Research Study Abstract

Using Observation to Compare Different Accelerometer Cut Points for Sedentary Behavior in Children

  • Added on June 16, 2011

Introduction Accurate objective methods for the assessment of sedentary behavior are crucial for population monitoring and evaluation of public health strategies for preventing childhood obesity. Actigraph accelerometers are a commonly used objective physical activity measurement tool. It is hypothesized that accelerometers may also provide a valid method for assessing children’s sedentary time. However, there is considerable variation in published accelerometer cut-off points for measuring sedentary time in children [1]. The objective of this study is therefore to compare different accelerometer sedentary cut points with observation of children performing specific sedentary behaviors in free-living conditions.

Methods A convenience sample of 29 apparently healthy children aged 5- to 11-years old (28% boys) were recruited. Direct observation and Actigraph uniaxial accelerometers were used to measure children’s activity intensity while playing computer games, non-electronic sedentary games, watching television and playing outdoors. The measurements took place in the children’s own houses. Direct observation was the criterion for assessing the validity of four different previously published sedentary cut-points: i.e., 100, 300, 800, and 1100 counts per minute (cpm). Data reduction from accelerometers (each of the four by 20 minute time periods) were performed manually with Actilife software, and then transferred to SPSS. Figures were created to depict how different cut-points compared to the observed 25th, 50th and 75th percentiles for the cpm derived from each activity.

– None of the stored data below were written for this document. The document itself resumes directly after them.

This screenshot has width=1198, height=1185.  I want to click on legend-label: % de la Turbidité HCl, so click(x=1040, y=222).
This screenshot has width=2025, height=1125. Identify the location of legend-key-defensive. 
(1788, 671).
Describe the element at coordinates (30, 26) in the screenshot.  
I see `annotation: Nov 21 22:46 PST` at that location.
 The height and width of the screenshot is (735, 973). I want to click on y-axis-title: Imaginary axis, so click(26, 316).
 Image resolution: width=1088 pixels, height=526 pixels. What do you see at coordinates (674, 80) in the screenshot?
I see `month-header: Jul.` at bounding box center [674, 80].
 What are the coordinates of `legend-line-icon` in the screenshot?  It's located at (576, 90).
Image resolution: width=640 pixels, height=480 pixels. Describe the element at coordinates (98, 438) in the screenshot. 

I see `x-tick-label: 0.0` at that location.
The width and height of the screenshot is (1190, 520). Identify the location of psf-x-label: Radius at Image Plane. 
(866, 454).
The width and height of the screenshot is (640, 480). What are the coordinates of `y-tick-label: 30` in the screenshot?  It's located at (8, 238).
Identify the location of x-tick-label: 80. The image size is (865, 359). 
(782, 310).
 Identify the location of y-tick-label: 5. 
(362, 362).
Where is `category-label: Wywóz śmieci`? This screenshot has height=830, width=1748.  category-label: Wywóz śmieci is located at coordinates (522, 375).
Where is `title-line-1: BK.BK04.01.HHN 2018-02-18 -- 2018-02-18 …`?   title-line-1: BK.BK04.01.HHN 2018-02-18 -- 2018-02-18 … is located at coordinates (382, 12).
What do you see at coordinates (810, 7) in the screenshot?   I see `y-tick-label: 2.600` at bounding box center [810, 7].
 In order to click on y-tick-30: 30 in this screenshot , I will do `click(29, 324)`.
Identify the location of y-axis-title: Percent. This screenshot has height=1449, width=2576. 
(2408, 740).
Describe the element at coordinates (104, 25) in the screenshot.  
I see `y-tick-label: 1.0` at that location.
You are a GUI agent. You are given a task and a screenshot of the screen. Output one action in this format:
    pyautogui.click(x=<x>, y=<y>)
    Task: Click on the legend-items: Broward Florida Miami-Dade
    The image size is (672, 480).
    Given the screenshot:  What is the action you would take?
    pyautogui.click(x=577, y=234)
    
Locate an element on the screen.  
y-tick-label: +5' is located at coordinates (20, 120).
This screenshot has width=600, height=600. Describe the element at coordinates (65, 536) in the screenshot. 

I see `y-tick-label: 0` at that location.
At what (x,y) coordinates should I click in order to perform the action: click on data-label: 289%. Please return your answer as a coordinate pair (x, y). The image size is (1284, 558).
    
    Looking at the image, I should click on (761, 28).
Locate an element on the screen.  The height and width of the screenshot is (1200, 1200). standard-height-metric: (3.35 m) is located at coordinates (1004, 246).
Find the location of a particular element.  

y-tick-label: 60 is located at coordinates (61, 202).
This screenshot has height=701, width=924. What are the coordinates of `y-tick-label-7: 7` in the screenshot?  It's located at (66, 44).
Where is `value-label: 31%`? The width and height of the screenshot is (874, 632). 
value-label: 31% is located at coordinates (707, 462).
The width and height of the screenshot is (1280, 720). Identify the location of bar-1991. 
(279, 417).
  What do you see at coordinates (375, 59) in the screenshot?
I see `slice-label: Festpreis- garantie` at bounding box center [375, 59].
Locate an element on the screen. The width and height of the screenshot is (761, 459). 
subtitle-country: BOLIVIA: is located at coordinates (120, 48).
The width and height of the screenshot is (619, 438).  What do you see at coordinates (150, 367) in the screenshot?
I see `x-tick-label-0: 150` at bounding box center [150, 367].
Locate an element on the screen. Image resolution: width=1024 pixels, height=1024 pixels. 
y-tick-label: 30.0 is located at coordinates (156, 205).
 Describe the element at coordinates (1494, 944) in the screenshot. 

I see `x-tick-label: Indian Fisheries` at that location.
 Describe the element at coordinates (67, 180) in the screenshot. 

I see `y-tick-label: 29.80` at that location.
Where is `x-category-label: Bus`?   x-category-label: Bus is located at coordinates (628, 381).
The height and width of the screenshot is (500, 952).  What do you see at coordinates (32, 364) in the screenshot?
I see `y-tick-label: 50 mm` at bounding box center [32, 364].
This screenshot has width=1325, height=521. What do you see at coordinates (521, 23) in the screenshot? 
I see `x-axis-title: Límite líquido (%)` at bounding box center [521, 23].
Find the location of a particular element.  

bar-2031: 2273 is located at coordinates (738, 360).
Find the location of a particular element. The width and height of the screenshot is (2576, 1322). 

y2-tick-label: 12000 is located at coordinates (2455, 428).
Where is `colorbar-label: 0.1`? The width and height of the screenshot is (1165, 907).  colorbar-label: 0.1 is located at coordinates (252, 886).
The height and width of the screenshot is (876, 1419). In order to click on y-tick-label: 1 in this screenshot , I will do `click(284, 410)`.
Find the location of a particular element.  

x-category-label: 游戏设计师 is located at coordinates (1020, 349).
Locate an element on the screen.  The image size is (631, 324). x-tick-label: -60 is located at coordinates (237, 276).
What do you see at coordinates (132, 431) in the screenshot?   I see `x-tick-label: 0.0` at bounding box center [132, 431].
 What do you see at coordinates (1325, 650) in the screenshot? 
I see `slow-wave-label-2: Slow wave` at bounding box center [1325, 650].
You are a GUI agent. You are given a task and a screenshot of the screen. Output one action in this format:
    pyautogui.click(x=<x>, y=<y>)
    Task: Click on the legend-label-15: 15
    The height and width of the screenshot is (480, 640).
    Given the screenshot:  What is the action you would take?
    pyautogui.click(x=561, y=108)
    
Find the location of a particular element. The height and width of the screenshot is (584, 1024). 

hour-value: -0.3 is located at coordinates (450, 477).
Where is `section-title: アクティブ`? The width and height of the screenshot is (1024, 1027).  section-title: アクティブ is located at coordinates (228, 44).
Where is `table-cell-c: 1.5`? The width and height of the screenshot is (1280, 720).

Results In total, 25 children (six boys and 19 girls) aged 5-11 years were included in the analysis. The median cpm were lowest for computer games (30 cpm), followed by television viewing (109 cpm) and non-electronic sedentary games (172 cpm) and highest for outdoor play (1452 cpm). The median counts during all sedentary behaviors were below the lowest cut-point of 100 cpm. The 75th percentile values for the sedentary behaviors were always below the cut-point of 300 cpm.

Discussion and Conclusion The results suggest that estimated time spent in sedentary behavior would differ considerably using the various published cut-points available. It is important to be aware of the consequences of using the different cut-points when assessing sedentary behavior in children. Based on our results, the Actigraph accelerometry cut-point of <100 cpm is the most appropriate, if not too high, for quantifying the time children spend sedentary.

Reference [1] Reilly JJ, Penpraze V, Hislop J, Davies G, Grant S, Paton JY. Objective measurement of physical activity and sedentary behavior: review with new data. Arch Dis Child 2008; 93:614-619.